TPS does not create an independent path to permanent residency. The statute is explicit about that.6U.S. Citizenship and Immigration Services. Temporary Protected Status However, if you qualify for a green card through a separate channel — such as a family petition filed by a U.S. citizen spouse or an employer sponsorship — TPS doesn’t prevent you from pursuing it.

The complication is the “inspected and admitted” requirement for adjusting status inside the United States. In 2021, the Supreme Court ruled that TPS holders who originally entered the country without inspection cannot adjust to permanent residency from within the U.S., even though they hold valid TPS. For those individuals, the traditional route requires leaving the country for a consular visa interview abroad — and departing can trigger re-entry bars of up to 10 years for anyone who accumulated unlawful presence before getting TPS.

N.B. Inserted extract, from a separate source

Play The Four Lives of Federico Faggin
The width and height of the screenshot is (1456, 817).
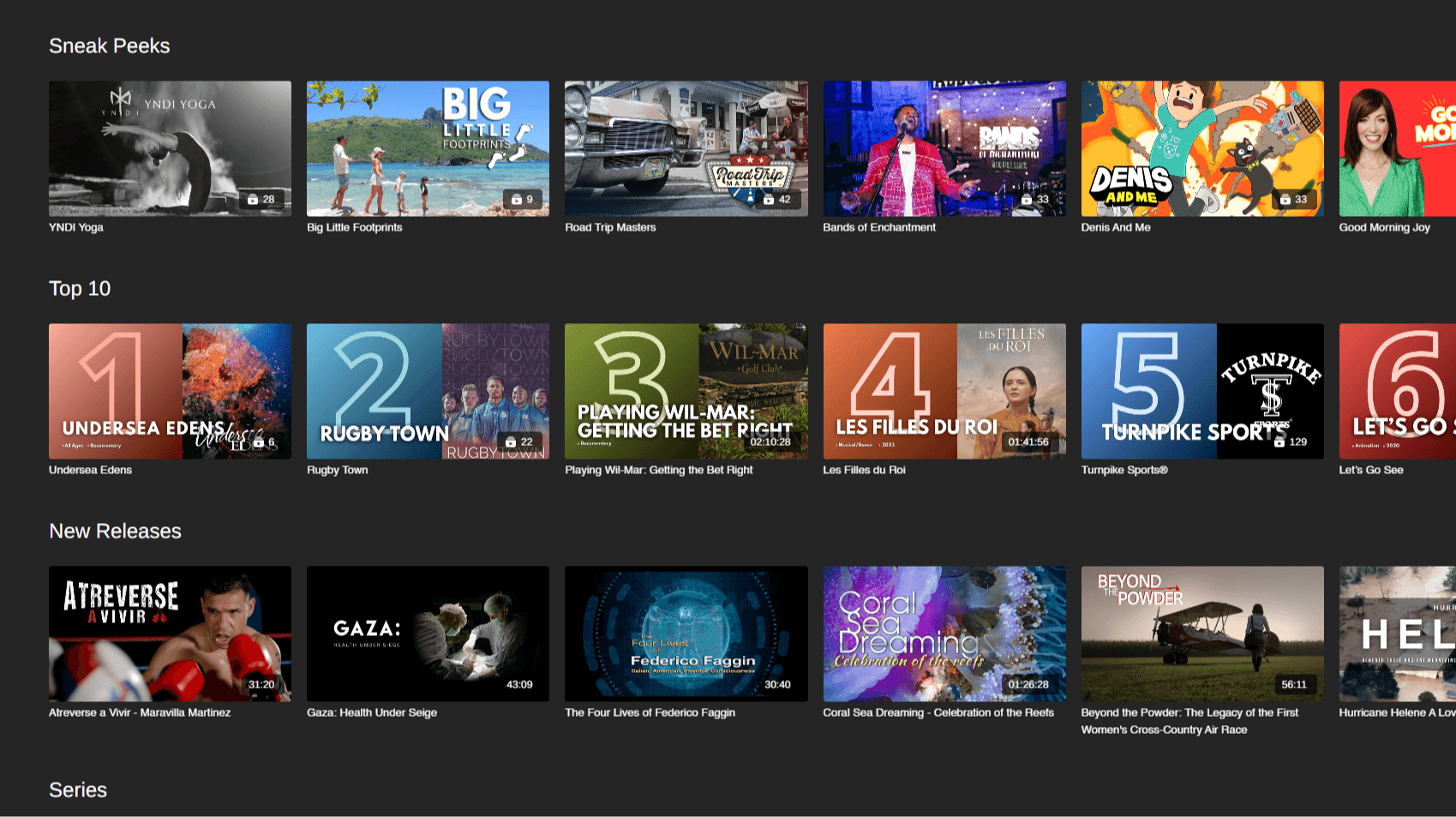pos(686,634)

Travel authorization has changed this calculus for some people. Under current USCIS policy, TPS holders who travel abroad with an approved Form I-512T and are inspected upon return are treated as having been “inspected and admitted” for adjustment of status purposes. This means a TPS holder who entered without inspection, later traveled with proper authorization, and was admitted upon return may now satisfy the threshold requirement for filing a green card application from within the U.S. — assuming they have an independent basis like a qualifying family relationship or employer petition. This is a genuinely complex area where getting professional legal advice before making any travel decisions is worth the cost.

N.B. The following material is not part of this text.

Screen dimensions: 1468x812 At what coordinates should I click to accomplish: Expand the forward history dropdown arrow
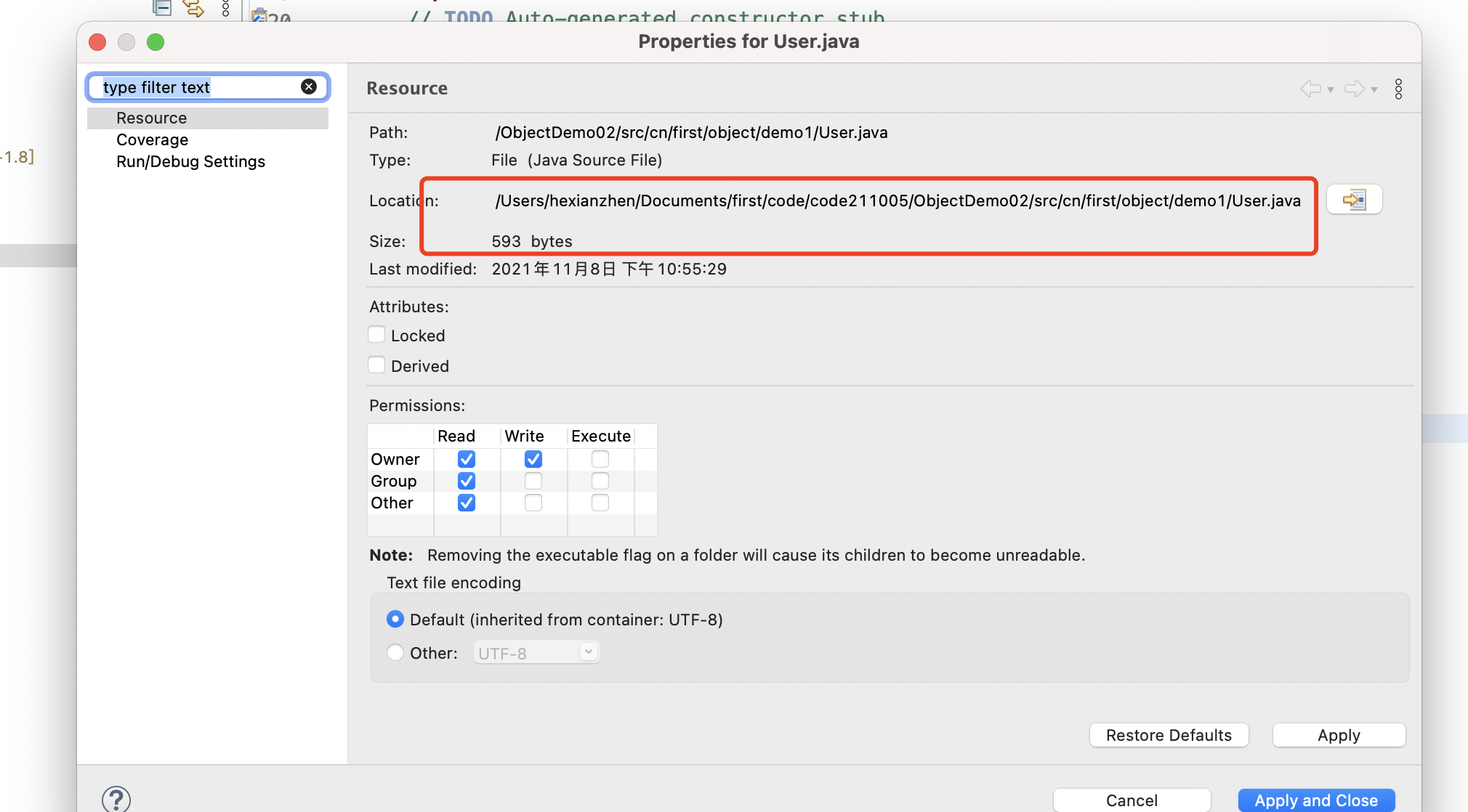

Tax Obligations and Public Benefits

TPS holders who live and work in the United States generally owe federal income taxes like any other U.S. resident. Your tax obligations depend on your residency status for tax purposes, which the IRS determines through tests like the substantial presence test.12Internal Revenue Service. Tax Information and Responsibilities for New Immigrants to the United States If you qualify as a U.S. tax resident, you are taxed on worldwide income. If you have an EAD and a Social Security number, you file taxes the same way any other worker does.

Access to federal public benefits is more limited. TPS holders are generally classified as “lawfully present” but not as “qualified immigrants” under federal benefits law, which restricts eligibility for most federal safety-net programs. Emergency Medicaid, public health immunization programs, school meal programs, and short-term disaster assistance remain available regardless of immigration status. However, Congress imposed new restrictions in 2025 that further limit access to programs like Medicaid, CHIP, SNAP, and Medicare premium tax credits, with phased implementation running through 2027.13National Immigration Law Center. Overview of Immigrant Eligibility for Federal Programs State-funded programs vary widely, so your options depend on where you live.

When a TPS Designation Ends

If the Secretary of Homeland Security determines that conditions in a country have improved enough to no longer warrant protection, the designation is terminated with at least 60 days’ notice in the Federal Register.5U.S. Congress. Temporary Protected Status and Deferred Enforced Departure Once termination takes effect, former TPS holders lose their protection from removal and their work authorization. They revert to whatever immigration status they held before TPS — which for many people means no lawful status at all.

In practice, termination decisions have frequently been challenged in court. Federal judges have blocked or delayed terminations for multiple countries, including Haiti, Honduras, Nepal, Nicaragua, Ethiopia, Somalia, and South Sudan, keeping protections in place while litigation continues.6U.S. Citizenship and Immigration Services. Temporary Protected Status These court orders have extended protections for hundreds of thousands of people well beyond the government’s original termination dates. If your country’s designation faces termination, check the USCIS country-specific page for the latest status, since a court order may have changed the timeline.

Because TPS is temporary by design, anyone holding it should think seriously about whether they have any other immigration options available. Consulting with an immigration attorney while your status is still active gives you more options than waiting until a termination notice arrives.